**Assigned task**.
A single figure is expected: how many lines of the data that follows contain the word "computer".

= Beginning of Section =

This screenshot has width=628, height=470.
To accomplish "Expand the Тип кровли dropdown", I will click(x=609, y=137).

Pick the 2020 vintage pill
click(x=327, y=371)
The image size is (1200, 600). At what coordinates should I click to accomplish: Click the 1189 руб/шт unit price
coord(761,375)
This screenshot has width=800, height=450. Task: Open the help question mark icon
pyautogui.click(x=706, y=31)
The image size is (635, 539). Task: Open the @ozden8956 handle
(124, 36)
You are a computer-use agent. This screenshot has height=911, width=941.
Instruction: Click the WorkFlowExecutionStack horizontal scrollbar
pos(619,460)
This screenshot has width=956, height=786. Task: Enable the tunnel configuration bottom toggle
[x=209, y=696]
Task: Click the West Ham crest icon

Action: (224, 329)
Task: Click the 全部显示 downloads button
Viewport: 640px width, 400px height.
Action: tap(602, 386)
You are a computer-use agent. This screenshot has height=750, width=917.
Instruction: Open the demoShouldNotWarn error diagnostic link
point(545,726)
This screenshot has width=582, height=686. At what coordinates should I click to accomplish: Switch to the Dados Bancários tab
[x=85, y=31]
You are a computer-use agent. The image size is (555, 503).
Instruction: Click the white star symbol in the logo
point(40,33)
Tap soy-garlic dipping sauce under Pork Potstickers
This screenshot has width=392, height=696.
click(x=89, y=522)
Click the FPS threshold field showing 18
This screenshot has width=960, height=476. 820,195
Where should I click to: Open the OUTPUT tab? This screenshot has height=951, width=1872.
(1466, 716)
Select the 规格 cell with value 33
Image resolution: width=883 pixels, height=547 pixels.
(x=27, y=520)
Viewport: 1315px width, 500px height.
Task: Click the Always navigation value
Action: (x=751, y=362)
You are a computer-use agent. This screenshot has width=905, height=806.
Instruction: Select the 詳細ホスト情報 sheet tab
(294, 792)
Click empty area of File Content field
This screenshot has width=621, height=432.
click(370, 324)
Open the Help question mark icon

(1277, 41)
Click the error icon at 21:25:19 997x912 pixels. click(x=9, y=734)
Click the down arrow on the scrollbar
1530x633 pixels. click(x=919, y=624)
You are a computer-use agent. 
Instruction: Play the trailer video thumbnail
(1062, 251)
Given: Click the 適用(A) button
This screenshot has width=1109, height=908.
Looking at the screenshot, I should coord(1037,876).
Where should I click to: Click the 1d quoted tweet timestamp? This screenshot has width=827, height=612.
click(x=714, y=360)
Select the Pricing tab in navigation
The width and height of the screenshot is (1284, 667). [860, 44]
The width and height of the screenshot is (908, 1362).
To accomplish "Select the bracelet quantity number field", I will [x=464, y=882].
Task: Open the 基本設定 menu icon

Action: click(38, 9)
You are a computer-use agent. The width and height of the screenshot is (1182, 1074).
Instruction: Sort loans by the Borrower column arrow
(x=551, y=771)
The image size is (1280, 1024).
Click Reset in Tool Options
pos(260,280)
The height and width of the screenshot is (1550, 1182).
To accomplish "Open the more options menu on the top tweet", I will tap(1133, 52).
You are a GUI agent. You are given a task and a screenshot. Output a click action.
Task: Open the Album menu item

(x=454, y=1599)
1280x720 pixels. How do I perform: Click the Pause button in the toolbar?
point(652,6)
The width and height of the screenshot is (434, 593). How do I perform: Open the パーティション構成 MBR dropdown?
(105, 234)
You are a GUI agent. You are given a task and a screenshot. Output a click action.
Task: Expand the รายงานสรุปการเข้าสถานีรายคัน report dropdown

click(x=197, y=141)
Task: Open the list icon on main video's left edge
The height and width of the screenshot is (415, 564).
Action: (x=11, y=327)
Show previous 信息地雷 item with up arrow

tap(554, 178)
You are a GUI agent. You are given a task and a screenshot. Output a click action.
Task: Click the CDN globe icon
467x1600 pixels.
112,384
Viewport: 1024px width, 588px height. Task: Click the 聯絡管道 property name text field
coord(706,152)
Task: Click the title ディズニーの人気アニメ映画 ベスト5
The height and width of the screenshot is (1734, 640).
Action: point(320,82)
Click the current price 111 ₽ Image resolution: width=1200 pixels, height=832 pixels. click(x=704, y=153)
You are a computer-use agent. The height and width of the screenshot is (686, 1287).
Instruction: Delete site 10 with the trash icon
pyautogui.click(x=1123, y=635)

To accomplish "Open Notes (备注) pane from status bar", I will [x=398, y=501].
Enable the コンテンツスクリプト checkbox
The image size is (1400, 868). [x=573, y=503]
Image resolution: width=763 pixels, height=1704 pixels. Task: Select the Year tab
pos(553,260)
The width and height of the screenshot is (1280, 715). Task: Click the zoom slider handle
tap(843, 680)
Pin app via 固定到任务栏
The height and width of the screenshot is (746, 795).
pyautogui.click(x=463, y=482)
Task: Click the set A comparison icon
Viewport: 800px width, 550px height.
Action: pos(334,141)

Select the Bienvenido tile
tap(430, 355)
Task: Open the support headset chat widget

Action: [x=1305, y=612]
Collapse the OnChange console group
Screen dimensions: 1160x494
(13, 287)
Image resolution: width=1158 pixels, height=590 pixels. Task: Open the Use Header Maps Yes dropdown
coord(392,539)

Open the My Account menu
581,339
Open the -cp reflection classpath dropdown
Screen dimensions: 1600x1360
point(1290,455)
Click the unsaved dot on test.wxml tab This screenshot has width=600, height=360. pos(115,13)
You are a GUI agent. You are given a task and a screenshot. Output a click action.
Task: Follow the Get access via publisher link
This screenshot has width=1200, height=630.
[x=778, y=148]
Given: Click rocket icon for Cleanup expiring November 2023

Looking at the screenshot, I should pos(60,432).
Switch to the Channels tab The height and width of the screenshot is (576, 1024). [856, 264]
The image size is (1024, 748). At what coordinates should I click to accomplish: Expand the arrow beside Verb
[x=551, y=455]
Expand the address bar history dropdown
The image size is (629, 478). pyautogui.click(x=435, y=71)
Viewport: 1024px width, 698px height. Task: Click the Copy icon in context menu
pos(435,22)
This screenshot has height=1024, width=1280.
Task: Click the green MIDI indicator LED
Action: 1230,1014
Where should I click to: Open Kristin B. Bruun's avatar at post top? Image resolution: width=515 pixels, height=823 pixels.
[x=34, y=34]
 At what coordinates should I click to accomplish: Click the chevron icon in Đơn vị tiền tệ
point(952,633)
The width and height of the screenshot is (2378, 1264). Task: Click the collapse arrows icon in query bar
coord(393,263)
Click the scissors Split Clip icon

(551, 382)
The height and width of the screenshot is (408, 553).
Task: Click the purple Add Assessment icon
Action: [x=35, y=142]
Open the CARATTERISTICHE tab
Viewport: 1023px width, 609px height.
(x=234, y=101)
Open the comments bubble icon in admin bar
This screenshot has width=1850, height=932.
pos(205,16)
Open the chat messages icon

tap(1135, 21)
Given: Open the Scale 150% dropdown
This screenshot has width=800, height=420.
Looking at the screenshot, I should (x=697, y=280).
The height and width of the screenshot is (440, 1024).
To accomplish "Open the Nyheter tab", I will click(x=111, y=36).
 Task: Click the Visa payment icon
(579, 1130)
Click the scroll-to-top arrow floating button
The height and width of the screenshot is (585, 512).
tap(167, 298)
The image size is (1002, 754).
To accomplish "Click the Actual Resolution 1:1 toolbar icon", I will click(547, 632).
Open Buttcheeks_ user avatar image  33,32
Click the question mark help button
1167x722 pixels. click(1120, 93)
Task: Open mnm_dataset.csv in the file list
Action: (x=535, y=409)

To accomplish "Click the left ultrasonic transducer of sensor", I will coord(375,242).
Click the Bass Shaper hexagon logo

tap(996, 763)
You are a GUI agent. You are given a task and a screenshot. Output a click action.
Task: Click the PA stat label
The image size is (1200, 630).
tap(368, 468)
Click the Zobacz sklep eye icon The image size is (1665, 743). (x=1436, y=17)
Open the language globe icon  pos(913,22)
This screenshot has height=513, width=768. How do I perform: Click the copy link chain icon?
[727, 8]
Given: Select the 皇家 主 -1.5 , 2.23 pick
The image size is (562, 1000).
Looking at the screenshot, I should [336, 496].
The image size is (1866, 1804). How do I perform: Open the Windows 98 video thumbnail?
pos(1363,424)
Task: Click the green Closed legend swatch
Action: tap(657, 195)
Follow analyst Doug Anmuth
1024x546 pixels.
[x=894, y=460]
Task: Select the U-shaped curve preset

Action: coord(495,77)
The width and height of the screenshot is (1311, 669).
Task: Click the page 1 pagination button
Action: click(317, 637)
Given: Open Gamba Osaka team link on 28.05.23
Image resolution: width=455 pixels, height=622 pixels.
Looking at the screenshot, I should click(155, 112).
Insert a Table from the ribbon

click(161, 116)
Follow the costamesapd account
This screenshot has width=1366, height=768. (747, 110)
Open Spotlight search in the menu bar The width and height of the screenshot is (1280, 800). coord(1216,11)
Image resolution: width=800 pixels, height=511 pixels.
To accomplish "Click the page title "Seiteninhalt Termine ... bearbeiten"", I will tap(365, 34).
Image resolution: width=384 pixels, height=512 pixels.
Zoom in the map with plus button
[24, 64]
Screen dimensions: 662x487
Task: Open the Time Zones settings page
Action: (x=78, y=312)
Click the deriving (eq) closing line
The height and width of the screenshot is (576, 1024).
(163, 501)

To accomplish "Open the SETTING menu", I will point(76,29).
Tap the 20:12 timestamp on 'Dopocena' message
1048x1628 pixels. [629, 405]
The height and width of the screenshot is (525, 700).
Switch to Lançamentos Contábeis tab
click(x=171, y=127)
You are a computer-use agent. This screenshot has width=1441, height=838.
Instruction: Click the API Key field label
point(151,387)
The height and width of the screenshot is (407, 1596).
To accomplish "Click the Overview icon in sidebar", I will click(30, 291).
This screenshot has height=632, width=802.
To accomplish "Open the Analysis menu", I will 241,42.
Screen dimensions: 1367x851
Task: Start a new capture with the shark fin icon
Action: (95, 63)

= End of Section =

**Answer**.
8